A denial is not the end of the road. The IRS has a layered dispute resolution process, and you can pursue it whether or not you also file a formal discrimination complaint.

  • Reconsideration (10 business days): Ask the Deciding Official to reconsider within 10 business days of receiving the written denial. The Deciding Official must respond within 5 business days.
  • Appeal (10 business days): If reconsideration does not change the outcome, you can appeal to a higher authority within 10 business days of the reconsideration denial. A response to the appeal is due within 10 business days.
  • EEO complaint (45 calendar days): You can contact an EEO counselor within 45 days of receiving the denial. This is a separate track from the internal dispute process, and you can pursue both simultaneously.7U.S. Equal Employment Opportunity Commission. Federal EEO Complaint Processing Procedures
  • Grievance: If you are in a bargaining unit covered by a collective bargaining agreement, you may also file a grievance under that agreement’s procedures.

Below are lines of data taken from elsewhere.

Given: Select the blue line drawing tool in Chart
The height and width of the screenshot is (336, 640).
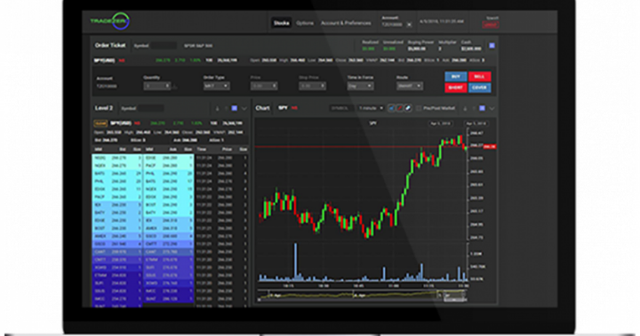Looking at the screenshot, I should pyautogui.click(x=391, y=108).
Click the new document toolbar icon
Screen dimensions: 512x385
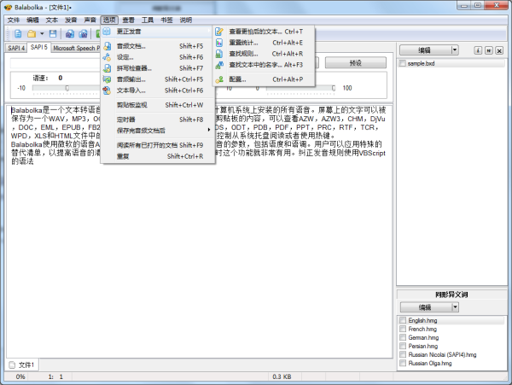point(16,33)
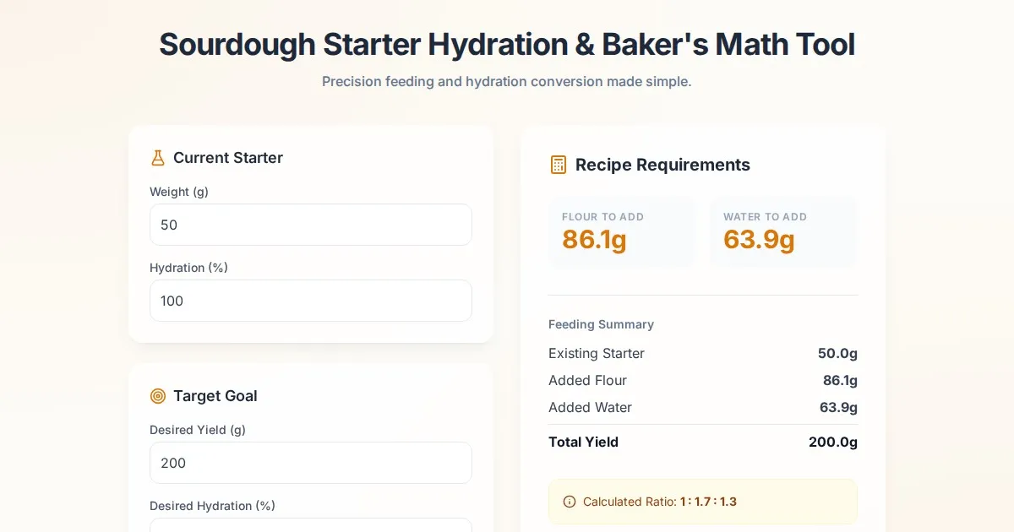Click into the Desired Yield (g) input
The image size is (1014, 532).
tap(310, 463)
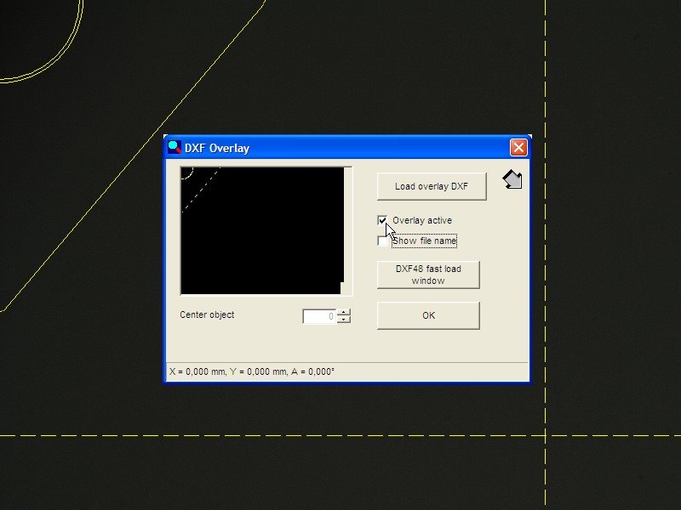Uncheck the Overlay active checkbox
This screenshot has height=510, width=681.
[382, 220]

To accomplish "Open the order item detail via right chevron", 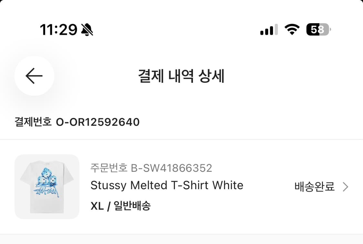I will 346,186.
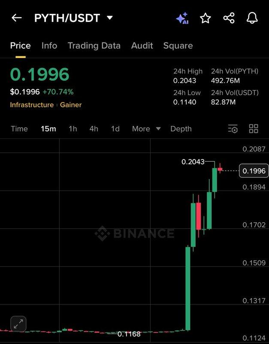Select the 1h chart interval
This screenshot has height=344, width=269.
pyautogui.click(x=73, y=129)
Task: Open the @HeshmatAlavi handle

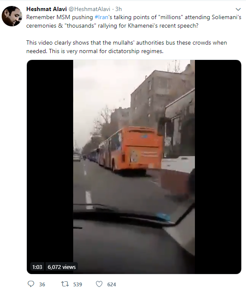Action: click(89, 9)
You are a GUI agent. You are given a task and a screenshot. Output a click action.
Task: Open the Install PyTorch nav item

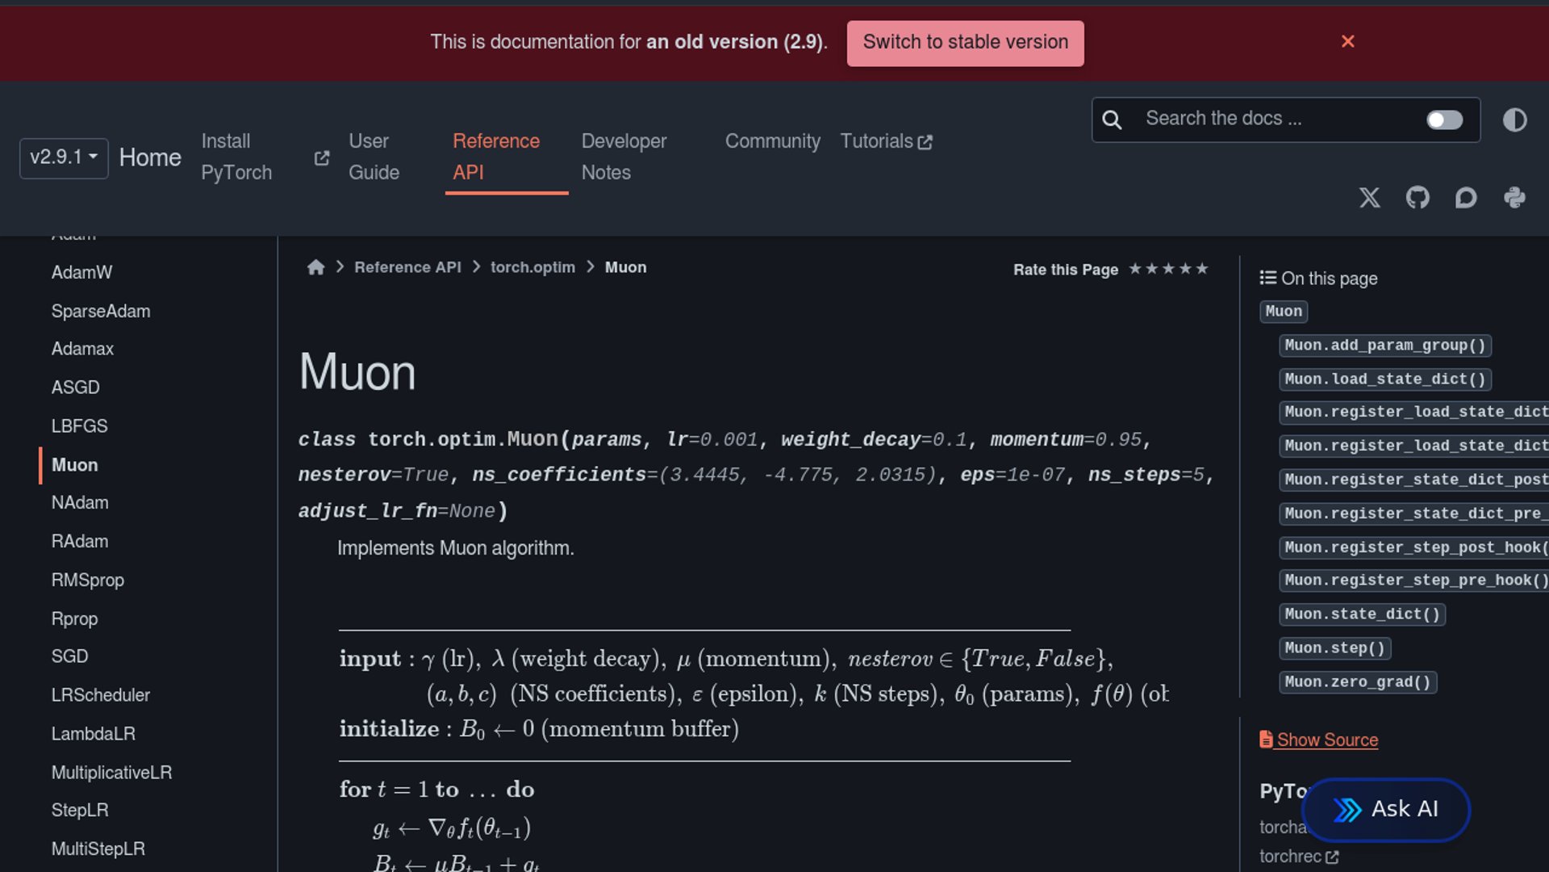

The 45-day EEO deadline is the one that catches people. It runs from the date you receive the written denial, and extensions are only granted in limited circumstances — for example, if you were never told about the deadline or if something beyond your control prevented timely contact.7U.S. Equal Employment Opportunity Commission. Federal EEO Complaint Processing Procedures Do not assume the internal reconsideration process pauses that clock. If you think the denial might have been discriminatory, contact an EEO counselor early, even while pursuing reconsideration internally.

Confidentiality and Medical Privacy

Any medical information you provide through Form 13661 must be stored in a separate medical file, apart from your regular personnel records. Federal regulations treat this data as a confidential medical record, and the IRS can only share it with a narrow group of people:8eCFR. 29 CFR 1630.14

  • Your supervisor or manager can be told about necessary work restrictions and what accommodations are required — but not the underlying diagnosis.
  • First aid and safety personnel can be informed if the disability might require emergency treatment.
  • Government officials investigating compliance with disability laws can request relevant records.

Your coworkers have no right to know why you received an accommodation. If someone asks, you are under no obligation to explain, and your supervisor should not disclose it. The confidential medical information covered by these rules includes diagnoses, prognoses, test results, and the details of the accommodation itself.9U.S. Equal Employment Opportunity Commission. EEOC Informal Discussion Letter

Common Types of Accommodations

If you are not sure what to ask for in Block 9 of the form, it helps to know what the IRS routinely provides. The following are examples drawn from the agency’s own accommodation procedures:1Internal Revenue Service. Reasonable Accommodation Procedures and Policy

  • Schedule changes: Alternate work schedules, extended breaks for medical needs like blood sugar testing, or modified start and end times.
  • Ergonomic and adaptive equipment: Ergonomic chairs, keyboards, footrests, standing desks, or adaptive computer technology.
  • Accessible formats: Job announcements, training materials, or application forms in large print, Braille, or screen-reader-compatible formats.
  • Communication support: Sign language interpreters or readers for employees with vision impairments.
  • Physical modifications: Removal of architectural barriers, workstation layout changes, or accessible parking.
  • Telework: Working from home when the disability makes commuting or the office environment a barrier.
  • Reassignment: Transfer to a vacant funded position as a last resort, when no accommodation can make the current position work. The IRS searches for vacancies internally for at least 30 business days before expanding to a department-wide search.

You are not limited to this list. Any change that removes a barrier caused by your disability and lets you do the essential parts of your job is fair game to request. The Job Accommodation Network (askjan.org) is a free resource funded by the Department of Labor that can help you brainstorm solutions for specific conditions if you are stuck.